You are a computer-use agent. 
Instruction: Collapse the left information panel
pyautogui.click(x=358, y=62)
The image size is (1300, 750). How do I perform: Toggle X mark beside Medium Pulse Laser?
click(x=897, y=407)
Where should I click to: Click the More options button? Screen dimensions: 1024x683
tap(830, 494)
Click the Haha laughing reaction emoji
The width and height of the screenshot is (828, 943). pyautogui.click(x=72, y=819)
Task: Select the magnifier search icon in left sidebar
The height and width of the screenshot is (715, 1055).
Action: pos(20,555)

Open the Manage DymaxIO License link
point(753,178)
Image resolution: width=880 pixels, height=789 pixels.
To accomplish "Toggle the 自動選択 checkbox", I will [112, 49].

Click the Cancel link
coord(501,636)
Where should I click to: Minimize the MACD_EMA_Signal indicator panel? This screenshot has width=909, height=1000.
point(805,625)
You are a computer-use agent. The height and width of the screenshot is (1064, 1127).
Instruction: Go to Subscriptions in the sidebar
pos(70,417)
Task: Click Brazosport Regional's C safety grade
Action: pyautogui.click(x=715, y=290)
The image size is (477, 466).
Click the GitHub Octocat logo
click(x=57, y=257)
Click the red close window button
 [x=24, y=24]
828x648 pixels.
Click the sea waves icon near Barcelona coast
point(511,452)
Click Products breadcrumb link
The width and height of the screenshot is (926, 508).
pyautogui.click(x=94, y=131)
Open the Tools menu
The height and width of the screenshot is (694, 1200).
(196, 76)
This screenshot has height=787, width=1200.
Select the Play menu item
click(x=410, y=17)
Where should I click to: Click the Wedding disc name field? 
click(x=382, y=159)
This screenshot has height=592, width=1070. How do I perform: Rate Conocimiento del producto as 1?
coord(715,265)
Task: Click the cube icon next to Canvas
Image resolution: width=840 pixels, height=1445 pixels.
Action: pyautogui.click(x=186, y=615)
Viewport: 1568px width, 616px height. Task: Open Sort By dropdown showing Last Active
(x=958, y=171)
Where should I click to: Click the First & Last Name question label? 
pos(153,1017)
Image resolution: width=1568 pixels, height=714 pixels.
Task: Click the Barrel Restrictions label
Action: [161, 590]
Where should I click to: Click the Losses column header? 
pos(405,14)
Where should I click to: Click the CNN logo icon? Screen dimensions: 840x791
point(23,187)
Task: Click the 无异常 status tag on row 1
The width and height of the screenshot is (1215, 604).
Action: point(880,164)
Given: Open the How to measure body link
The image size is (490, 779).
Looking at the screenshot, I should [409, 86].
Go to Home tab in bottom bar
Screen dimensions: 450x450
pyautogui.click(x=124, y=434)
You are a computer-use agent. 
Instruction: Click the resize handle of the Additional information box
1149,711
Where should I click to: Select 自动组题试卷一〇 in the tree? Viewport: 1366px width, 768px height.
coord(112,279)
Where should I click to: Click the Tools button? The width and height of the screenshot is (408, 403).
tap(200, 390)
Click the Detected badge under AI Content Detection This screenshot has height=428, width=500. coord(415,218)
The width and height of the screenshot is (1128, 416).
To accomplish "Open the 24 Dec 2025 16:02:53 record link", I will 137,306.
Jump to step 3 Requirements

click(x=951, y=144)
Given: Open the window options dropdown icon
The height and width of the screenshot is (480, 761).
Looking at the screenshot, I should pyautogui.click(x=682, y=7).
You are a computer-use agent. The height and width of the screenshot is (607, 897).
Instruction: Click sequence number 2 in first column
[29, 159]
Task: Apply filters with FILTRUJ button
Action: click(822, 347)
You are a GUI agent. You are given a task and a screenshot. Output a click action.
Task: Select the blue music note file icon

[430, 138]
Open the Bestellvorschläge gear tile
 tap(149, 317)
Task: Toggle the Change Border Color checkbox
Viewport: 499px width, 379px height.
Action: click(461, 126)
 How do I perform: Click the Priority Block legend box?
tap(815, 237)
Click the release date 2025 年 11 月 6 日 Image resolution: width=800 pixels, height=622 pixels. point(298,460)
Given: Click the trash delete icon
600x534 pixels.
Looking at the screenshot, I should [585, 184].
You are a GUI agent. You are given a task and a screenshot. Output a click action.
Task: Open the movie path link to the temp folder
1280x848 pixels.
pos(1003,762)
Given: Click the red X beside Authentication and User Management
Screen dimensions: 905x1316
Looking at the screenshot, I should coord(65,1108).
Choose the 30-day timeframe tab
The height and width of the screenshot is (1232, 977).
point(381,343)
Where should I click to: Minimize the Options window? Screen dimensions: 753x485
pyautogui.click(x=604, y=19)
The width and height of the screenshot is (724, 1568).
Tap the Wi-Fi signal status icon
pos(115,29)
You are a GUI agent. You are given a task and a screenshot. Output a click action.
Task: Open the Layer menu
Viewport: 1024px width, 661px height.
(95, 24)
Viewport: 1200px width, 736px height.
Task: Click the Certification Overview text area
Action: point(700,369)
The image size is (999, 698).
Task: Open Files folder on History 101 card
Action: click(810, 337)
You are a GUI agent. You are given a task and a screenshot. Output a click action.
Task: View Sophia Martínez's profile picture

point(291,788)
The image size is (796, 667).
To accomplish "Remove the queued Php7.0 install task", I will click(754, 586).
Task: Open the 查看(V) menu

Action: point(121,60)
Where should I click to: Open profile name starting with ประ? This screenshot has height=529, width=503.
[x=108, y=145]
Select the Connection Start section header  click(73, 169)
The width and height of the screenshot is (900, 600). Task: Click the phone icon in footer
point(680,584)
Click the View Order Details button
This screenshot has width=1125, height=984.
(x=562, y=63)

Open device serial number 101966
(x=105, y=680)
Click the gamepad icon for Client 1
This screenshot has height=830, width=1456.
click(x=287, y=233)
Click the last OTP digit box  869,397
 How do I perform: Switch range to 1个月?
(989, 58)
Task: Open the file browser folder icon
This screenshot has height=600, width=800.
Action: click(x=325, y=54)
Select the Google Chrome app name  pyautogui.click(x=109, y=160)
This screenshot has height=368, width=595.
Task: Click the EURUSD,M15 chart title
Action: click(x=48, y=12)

════════════════

=== DESCRIPTION OF THE TASK ===
Find the string "computer" in the data. Report each line it appears in.

=== TASK SOLUTION ===
You are a computer-use agent. 
You are a computer-use agent. The height and width of the screenshot is (1064, 1127).
You are a computer-use agent. 
You are a computer-use agent. The height and width of the screenshot is (607, 897).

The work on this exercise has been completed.